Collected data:
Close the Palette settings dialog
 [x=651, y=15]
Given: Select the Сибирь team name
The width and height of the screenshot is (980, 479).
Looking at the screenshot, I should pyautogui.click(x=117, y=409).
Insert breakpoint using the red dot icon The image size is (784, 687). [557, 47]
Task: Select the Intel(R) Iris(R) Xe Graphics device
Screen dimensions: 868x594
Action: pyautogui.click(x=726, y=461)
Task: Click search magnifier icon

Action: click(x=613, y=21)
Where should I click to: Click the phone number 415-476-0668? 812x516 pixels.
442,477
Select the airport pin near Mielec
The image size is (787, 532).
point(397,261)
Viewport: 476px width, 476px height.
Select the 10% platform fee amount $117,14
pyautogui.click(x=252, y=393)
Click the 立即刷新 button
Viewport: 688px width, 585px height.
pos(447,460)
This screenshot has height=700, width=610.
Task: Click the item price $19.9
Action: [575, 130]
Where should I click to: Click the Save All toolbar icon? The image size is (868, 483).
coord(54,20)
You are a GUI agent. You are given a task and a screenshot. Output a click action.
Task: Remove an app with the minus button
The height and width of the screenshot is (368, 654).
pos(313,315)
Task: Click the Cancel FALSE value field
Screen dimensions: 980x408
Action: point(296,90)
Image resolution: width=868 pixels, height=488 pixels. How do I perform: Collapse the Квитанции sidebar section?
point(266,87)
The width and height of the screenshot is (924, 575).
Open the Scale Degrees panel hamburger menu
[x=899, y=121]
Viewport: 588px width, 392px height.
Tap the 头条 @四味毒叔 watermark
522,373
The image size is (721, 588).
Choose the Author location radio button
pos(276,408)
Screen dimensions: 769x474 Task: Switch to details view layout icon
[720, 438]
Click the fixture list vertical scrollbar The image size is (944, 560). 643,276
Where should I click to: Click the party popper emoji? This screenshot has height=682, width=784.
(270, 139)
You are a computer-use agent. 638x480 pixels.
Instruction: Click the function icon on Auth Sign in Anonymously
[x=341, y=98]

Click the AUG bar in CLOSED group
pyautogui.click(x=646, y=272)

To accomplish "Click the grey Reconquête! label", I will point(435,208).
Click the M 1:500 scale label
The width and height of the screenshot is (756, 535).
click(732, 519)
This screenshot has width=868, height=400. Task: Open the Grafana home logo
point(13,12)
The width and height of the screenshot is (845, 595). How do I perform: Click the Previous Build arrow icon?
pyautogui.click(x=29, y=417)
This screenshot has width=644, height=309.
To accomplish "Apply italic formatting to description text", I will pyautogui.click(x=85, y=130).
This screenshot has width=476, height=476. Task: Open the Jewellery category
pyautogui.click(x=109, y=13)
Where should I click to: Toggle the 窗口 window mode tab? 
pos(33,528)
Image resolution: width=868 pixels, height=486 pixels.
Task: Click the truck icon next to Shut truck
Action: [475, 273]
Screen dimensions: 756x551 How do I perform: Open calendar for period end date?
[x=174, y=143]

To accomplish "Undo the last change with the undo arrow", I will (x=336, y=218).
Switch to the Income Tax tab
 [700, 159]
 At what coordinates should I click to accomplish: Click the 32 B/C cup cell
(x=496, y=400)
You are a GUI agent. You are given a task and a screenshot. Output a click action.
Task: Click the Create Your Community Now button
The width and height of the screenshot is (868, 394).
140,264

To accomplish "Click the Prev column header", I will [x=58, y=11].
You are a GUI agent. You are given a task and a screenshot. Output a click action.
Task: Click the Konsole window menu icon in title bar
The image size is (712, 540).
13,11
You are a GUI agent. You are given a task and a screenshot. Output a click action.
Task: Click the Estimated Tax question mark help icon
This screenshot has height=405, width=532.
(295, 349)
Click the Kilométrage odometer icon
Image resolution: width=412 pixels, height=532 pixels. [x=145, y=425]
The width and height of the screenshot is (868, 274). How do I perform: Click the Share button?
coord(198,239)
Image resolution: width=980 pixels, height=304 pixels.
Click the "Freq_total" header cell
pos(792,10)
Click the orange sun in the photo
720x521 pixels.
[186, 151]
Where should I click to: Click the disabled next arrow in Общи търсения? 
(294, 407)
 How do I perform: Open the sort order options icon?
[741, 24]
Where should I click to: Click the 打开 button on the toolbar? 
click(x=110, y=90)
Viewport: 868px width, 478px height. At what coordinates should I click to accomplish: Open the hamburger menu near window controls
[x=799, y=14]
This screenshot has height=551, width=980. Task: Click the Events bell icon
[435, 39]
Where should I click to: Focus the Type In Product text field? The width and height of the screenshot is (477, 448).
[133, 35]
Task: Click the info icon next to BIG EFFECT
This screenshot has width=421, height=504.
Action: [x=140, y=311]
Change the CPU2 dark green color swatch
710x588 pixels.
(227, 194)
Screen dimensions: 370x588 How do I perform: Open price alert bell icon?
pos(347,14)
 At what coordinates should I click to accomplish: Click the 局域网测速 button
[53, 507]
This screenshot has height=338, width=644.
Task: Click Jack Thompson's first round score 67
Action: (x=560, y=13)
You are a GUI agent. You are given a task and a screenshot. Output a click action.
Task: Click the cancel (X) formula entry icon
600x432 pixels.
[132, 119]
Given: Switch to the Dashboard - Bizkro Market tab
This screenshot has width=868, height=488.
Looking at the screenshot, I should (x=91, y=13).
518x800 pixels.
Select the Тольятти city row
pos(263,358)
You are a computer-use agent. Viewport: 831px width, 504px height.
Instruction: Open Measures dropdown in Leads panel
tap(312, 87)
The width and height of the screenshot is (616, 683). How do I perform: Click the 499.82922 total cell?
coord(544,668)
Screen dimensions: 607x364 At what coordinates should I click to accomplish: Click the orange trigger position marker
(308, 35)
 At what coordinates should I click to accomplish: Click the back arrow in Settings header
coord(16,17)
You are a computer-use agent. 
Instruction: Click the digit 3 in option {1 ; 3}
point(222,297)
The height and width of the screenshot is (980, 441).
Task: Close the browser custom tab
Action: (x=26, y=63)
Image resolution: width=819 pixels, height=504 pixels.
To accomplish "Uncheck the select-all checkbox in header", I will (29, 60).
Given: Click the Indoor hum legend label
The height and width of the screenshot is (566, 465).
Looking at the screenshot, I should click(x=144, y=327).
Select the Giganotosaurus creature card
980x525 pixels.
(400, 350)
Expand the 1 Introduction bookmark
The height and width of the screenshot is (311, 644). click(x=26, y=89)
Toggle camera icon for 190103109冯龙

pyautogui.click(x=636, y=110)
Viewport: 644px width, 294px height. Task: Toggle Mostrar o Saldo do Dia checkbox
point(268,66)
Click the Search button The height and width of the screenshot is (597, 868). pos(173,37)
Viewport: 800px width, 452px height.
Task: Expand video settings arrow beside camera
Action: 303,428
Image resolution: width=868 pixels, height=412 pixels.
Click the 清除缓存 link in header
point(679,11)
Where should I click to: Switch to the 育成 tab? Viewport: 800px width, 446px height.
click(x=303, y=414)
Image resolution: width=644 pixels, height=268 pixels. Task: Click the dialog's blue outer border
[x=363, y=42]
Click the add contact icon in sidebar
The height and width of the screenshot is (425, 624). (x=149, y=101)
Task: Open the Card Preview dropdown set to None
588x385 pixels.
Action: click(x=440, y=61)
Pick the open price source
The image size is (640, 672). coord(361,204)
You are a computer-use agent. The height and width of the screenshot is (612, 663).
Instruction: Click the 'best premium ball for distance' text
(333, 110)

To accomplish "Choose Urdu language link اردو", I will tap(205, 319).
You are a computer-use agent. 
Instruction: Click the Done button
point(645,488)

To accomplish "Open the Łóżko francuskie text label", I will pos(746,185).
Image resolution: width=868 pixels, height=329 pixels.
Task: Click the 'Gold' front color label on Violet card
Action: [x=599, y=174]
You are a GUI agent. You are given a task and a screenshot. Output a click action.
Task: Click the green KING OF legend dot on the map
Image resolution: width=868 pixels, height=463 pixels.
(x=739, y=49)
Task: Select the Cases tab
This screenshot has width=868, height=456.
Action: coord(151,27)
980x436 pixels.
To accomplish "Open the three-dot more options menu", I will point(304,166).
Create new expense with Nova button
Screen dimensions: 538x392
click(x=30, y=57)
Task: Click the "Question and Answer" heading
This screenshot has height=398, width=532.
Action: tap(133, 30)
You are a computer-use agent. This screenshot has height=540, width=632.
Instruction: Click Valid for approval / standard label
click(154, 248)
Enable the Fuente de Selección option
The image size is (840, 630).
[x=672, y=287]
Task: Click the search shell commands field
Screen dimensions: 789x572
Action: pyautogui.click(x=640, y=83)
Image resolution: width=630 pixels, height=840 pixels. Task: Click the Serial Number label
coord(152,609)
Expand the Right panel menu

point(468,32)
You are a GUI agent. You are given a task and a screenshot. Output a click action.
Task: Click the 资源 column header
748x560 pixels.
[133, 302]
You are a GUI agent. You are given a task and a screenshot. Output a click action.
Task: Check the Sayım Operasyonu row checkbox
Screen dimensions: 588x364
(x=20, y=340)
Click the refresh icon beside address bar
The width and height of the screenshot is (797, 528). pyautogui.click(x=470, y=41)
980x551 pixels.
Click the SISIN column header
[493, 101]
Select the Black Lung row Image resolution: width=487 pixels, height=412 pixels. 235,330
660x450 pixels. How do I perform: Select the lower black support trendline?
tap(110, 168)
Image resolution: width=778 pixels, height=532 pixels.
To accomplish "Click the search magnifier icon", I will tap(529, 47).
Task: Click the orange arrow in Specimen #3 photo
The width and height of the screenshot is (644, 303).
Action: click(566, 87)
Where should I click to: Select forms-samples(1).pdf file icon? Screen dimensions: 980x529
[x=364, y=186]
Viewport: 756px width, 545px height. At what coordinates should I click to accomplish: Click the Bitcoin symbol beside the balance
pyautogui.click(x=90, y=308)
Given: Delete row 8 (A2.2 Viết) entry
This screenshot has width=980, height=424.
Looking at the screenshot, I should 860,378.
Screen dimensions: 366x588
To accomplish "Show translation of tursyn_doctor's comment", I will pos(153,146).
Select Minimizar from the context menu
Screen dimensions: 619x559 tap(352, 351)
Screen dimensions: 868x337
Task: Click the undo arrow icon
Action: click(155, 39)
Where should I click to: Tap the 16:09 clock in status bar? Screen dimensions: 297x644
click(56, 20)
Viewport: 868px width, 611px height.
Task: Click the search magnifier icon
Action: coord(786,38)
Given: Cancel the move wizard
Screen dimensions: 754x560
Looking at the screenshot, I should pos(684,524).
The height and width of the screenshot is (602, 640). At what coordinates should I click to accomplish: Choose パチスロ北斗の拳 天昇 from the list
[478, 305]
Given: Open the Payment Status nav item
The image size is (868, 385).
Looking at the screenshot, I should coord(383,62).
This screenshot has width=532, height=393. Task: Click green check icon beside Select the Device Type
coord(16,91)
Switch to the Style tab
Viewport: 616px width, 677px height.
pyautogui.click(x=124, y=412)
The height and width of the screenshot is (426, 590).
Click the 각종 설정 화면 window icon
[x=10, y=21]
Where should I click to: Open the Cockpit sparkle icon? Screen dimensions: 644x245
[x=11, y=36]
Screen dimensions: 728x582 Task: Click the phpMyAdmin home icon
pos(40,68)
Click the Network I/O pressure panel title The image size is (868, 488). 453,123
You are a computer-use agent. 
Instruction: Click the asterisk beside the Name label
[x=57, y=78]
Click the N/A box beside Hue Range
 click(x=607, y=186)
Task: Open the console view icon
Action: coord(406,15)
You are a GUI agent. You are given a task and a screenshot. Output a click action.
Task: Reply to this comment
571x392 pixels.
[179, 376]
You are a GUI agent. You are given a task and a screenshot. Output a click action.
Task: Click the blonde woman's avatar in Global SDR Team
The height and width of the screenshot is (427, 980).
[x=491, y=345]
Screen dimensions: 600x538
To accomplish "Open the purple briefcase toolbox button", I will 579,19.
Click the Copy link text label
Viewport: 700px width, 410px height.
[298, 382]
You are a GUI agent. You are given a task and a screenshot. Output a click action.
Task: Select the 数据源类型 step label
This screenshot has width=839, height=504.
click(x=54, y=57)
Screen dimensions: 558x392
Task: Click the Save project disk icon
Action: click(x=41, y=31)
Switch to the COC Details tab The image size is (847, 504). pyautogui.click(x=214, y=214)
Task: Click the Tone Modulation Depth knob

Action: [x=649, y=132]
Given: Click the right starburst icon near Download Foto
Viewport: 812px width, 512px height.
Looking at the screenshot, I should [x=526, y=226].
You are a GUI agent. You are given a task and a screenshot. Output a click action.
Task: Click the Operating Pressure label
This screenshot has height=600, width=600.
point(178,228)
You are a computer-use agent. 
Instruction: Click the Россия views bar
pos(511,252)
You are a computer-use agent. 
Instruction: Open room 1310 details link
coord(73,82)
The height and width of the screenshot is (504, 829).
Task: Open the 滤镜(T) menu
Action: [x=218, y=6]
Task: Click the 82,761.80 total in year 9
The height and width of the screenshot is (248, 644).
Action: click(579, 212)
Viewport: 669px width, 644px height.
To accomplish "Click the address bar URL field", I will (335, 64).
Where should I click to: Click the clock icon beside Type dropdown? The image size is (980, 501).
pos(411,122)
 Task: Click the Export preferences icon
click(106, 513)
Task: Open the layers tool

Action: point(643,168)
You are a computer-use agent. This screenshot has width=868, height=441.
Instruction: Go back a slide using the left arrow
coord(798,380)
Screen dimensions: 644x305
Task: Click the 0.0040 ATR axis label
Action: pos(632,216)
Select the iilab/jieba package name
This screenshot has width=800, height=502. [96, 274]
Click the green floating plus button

- [Activity] Which of the lines above mention the word "legend"? Pull those lines out.

- [The completed task]
Given: Click the Indoor hum legend label
Task: Click the green KING OF legend dot on the map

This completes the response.